Task instructions: The answer is to be an exact copy of the lines below running from the line with "Given: Click the bullet" down to the line with "You are a computer-use agent. Image", both ends included, and nothing more.

====== Provided data

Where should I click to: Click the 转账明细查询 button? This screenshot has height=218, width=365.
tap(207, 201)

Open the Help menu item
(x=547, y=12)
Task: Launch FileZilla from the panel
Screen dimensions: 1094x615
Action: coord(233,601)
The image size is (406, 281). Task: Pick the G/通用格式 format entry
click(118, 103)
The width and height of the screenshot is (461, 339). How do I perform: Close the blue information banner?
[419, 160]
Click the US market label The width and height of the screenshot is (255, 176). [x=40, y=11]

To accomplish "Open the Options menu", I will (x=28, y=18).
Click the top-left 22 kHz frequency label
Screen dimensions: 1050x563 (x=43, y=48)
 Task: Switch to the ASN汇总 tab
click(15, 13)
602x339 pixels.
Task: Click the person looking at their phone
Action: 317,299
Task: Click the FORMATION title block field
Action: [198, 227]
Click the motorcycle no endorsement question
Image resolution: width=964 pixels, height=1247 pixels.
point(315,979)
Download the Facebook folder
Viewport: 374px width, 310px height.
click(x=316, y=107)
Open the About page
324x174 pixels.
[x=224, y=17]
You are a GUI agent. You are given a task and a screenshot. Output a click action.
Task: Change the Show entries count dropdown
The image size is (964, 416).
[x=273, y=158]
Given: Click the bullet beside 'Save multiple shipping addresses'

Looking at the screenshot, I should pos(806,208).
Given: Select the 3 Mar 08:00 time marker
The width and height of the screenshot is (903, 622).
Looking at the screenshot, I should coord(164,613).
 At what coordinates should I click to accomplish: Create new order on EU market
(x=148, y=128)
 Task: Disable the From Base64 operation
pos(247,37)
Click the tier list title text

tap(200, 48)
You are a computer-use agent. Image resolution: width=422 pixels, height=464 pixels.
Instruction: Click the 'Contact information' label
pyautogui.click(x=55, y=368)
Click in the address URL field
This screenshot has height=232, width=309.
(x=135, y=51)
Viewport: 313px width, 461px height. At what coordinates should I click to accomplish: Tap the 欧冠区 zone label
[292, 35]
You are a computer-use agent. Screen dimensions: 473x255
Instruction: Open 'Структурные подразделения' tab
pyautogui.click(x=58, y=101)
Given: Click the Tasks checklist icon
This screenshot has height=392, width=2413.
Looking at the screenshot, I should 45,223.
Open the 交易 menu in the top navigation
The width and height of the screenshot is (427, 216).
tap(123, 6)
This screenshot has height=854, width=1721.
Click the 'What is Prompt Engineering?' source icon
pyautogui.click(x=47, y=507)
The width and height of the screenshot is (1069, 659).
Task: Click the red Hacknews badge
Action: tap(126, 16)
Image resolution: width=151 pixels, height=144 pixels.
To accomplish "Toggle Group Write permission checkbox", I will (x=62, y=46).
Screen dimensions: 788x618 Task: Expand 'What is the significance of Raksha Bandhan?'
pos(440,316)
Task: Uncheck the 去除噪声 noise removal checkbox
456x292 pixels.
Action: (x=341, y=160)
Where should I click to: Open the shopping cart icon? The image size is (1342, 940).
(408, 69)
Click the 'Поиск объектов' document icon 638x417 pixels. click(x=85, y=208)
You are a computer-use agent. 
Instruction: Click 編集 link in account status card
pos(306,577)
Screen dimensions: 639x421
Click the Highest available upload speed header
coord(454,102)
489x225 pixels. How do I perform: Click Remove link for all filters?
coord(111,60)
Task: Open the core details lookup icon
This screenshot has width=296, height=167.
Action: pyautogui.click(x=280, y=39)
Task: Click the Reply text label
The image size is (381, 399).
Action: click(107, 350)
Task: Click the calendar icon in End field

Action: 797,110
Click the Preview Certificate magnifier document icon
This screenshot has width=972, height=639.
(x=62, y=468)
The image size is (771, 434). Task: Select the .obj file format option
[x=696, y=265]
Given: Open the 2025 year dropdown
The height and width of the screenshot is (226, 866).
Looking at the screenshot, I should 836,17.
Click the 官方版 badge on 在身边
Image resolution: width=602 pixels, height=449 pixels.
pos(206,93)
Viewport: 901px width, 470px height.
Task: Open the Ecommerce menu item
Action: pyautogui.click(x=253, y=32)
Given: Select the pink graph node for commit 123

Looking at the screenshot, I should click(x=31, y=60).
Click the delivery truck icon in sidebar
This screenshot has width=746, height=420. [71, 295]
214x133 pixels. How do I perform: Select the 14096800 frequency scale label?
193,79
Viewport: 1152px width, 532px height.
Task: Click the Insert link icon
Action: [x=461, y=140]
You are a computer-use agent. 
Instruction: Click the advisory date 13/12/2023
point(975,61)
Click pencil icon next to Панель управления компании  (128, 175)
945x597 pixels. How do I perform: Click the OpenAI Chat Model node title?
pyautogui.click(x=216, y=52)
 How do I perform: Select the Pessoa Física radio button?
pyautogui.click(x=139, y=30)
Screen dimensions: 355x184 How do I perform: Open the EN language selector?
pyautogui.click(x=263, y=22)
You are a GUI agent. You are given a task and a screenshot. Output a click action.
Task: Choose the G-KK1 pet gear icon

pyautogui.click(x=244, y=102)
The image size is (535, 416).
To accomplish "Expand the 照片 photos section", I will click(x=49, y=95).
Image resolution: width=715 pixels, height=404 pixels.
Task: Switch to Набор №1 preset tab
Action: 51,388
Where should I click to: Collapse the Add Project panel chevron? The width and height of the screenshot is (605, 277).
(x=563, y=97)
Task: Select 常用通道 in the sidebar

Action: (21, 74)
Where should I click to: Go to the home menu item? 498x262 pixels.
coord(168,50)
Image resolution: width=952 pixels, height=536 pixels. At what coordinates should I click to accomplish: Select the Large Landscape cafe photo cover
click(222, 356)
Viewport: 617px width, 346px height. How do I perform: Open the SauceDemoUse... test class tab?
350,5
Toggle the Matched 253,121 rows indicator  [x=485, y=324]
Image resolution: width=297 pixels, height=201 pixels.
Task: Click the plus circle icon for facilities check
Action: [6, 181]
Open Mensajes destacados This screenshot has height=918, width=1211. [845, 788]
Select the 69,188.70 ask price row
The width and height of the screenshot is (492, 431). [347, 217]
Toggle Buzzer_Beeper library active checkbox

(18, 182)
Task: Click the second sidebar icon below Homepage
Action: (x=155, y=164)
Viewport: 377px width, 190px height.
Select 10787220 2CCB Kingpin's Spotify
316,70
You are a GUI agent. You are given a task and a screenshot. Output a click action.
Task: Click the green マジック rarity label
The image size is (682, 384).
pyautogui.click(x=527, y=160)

============

Answer area:
Given: Click the bullet beside 'Save multiple shipping addresses'

Looking at the screenshot, I should pos(806,208).
Given: Select the 3 Mar 08:00 time marker
The width and height of the screenshot is (903, 622).
Looking at the screenshot, I should coord(164,613).
 At what coordinates should I click to accomplish: Create new order on EU market
(x=148, y=128)
 Task: Disable the From Base64 operation
pos(247,37)
Click the tier list title text

tap(200, 48)
You are a computer-use agent. Image resolution: width=422 pixels, height=464 pixels.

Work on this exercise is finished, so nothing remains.